Fayṣal I, Fayṣal juga dieja Faisal, (lahir 20 Mei 1885, Mekkah—wafat 19 September). 8, 1933, Bern), negarawan Arab dan raja Irak (1921–33) yang merupakan pemimpin dalam memajukan nasionalisme Arab selama dan setelah Perang Dunia I.
Fayṣal adalah putra usayn bin Alī, amīr dan agung sharīf Mekah yang memerintah Hijaz dari tahun 1916 hingga 1924. Ketika Perang Dunia I memberikan kesempatan untuk pemberontakan bagi banyak pemimpin Arab yang datang untuk membenci pemerintahan Ottoman, termasuk tertentu Orang-orang Arab Suriah yang memandang usayn untuk kepemimpinan karena dia tidak berada di bawah kekuasaan langsung Utsmaniyah, Fayṣal pada tahun 1915 melakukan perjalanan ke Damaskus untuk mencapai pemahaman dengan masyarakat nasionalis Arab rahasia di sana tentang persyaratan di mana mereka akan mendukung pemberontakan Arab yang dipimpin oleh usayn. Kemampuan Fayṣal untuk bertemu dengan beragam kelompok yang sebelumnya tidak dikenalnya dan untuk memenangkan pengakuan mereka atas usayn sebagai pemimpin Arab menunjukkan adanya nasionalisme Arab yang baru lahir.
Ketika pada tahun berikutnya pemberontakan Arab dideklarasikan, Fay partal memainkan peran penting dalam kampanye militer melawan Ottoman. Pasukan militer Arab menduduki Damaskus pada bulan September 1918, dan Fayṣal dinyatakan sebagai raja Suriah sesuai dengan pemahamannya bahwa Dukungan Arab untuk ambisi militer Inggris akan dihargai oleh dukungan Inggris untuk pembentukan negara Arab yang terdiri dari sebagian besar: Suriah. Namun, ketika Fayṣal pergi ke Paris pada tahun 1919 untuk berpartisipasi dalam konferensi perdamaian, ia menjadi jelas menyadari tekad Prancis untuk membangun lingkup pengaruh di Lebanon dan Suriah. Menyadari bahwa dia harus membuat konsesi, dia merundingkan perjanjian yang menerima militer Prancis pendudukan Lebanon dan wilayah pesisir Suriah sejauh utara Alexandretta (Iskenderun modern, Tur). Pada bulan Januari 1920 ia kembali ke Damaskus, di mana ia tidak mampu untuk menenangkan kebencian kekerasan yang ditimbulkan oleh berita pretensi Prancis. Sebagian besar pemimpin Arab tidak memahami kesia-siaan melawan kekuatan militer Prancis dan tekanan yang diakibatkannya di mana ia bekerja di Paris. Ketika Prancis segera menemukan alasan untuk menyerang kerajaan Fayṣal dan menduduki Damaskus (Juli 1920), Fayṣal sendiri terpaksa diasingkan, akhirnya pergi ke London atas undangan pemerintah Inggris.

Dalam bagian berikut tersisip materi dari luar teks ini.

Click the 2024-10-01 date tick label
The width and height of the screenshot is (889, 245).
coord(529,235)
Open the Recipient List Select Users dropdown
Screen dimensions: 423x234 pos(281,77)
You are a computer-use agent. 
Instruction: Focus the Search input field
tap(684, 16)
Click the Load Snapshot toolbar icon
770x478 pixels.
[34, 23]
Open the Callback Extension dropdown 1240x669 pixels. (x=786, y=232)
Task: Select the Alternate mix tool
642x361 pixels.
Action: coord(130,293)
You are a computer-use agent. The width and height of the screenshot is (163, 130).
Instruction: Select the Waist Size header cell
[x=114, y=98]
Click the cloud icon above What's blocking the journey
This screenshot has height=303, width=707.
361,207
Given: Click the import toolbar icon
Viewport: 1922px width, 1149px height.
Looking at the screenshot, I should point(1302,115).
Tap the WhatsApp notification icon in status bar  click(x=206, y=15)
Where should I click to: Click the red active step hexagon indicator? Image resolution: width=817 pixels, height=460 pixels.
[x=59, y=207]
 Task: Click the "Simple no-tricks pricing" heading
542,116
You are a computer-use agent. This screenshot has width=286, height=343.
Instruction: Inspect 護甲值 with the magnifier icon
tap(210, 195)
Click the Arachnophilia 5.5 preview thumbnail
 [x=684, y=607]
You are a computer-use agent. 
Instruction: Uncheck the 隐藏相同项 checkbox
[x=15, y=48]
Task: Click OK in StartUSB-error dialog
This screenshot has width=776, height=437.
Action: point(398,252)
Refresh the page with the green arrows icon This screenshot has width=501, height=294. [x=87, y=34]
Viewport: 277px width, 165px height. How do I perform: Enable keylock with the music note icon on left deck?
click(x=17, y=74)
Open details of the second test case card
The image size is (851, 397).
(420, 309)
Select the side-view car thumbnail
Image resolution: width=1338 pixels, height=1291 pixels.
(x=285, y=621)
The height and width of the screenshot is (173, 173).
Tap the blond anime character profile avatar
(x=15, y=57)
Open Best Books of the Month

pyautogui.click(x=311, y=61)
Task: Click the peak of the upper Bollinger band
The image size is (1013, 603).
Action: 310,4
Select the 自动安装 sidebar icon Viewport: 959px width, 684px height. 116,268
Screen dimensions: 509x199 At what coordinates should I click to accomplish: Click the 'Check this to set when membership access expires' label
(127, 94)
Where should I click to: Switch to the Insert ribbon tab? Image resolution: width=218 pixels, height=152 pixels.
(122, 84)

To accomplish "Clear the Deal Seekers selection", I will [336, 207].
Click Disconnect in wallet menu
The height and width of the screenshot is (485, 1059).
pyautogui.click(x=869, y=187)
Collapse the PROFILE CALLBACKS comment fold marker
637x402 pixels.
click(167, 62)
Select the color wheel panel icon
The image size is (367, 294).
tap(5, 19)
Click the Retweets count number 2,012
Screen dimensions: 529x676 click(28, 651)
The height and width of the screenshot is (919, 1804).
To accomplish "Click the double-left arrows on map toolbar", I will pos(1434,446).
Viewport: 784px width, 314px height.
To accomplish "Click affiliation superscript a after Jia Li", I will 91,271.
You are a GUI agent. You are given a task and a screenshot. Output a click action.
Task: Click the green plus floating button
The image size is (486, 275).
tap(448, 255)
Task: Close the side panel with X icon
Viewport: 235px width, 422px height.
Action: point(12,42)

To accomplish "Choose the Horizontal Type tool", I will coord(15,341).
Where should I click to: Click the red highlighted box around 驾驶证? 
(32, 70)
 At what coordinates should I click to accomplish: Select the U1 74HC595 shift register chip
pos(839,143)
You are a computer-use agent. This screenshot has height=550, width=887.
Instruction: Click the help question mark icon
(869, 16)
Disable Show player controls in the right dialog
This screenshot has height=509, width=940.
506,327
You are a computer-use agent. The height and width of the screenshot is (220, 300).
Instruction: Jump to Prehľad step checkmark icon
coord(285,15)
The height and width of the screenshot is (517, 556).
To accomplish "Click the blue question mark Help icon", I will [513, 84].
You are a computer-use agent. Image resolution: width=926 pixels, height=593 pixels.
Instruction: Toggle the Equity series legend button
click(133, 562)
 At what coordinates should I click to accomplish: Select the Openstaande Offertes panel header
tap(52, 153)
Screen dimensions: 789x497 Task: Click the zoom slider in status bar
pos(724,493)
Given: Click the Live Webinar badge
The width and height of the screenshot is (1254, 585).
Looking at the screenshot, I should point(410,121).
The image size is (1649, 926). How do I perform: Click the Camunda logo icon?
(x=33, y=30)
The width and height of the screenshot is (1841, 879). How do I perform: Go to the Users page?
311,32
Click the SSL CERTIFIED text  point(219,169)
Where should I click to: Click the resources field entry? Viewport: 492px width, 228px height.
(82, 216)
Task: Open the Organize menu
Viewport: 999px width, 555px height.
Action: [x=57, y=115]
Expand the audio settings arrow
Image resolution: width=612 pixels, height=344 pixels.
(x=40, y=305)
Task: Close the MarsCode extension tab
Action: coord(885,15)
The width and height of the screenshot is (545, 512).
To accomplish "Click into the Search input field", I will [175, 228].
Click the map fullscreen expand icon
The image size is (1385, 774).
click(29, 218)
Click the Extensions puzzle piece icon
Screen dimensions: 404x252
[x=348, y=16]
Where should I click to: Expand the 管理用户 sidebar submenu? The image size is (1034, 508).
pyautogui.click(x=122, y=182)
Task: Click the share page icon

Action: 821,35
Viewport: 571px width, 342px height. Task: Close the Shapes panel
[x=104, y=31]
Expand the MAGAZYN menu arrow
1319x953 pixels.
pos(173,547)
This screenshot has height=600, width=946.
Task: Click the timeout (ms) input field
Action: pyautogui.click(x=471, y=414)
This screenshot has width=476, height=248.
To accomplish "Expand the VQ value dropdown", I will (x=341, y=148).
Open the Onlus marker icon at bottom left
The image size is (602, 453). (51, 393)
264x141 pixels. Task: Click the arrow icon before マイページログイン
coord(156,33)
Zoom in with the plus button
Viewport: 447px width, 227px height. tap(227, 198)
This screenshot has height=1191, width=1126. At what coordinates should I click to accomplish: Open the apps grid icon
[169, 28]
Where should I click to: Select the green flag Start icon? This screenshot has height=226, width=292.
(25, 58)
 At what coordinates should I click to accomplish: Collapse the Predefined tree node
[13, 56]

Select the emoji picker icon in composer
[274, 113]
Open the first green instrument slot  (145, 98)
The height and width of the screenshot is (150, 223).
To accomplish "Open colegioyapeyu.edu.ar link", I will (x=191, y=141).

Sementara itu, Inggris telah membentuk lingkup pengaruh di Irak. Untuk meredakan perlawanan terhadap pemerintahan Inggris, Inggris memutuskan pada Maret 1921 untuk mensponsori Fayṣal sebagai raja pemerintah Irak yang dengannya Inggris akan menandatangani perjanjian yang memberikan kemerdekaan pada akhirnya. Fayṣal menerima rencana tersebut dan disambut dengan antusias di Irak, di mana ia dimahkotai pada Agustus 1921. Kemampuannya untuk memimpin dukungan luas di Irak serta Suriah memberikan indikasi terus perasaan nasionalistik di antara orang-orang Arab dari seluruh Bulan Sabit Subur. Memang, sebagai pemimpin Pan-Arab dia tidak memiliki akar politik tertentu di Irak, memperoleh otoritasnya dengan memoderasi berbagai elemen yang saling bertentangan. Dia menghargai persahabatan Inggris sambil mempertahankan kepercayaan penuhnya di antara para nasionalis Arab yang kuat sebagai pemimpin mereka. Dari posisinya yang berpengaruh, ia merundingkan dengan Inggris serangkaian perjanjian yang berpuncak pada tahun 1930 dengan sebuah perjanjian yang memungkinkan Irak untuk mencapai kemerdekaan penuh dan keanggotaan di Liga Bangsa-Bangsa dengan 1932.
Penerbit: Ensiklopedia Britannica, Inc.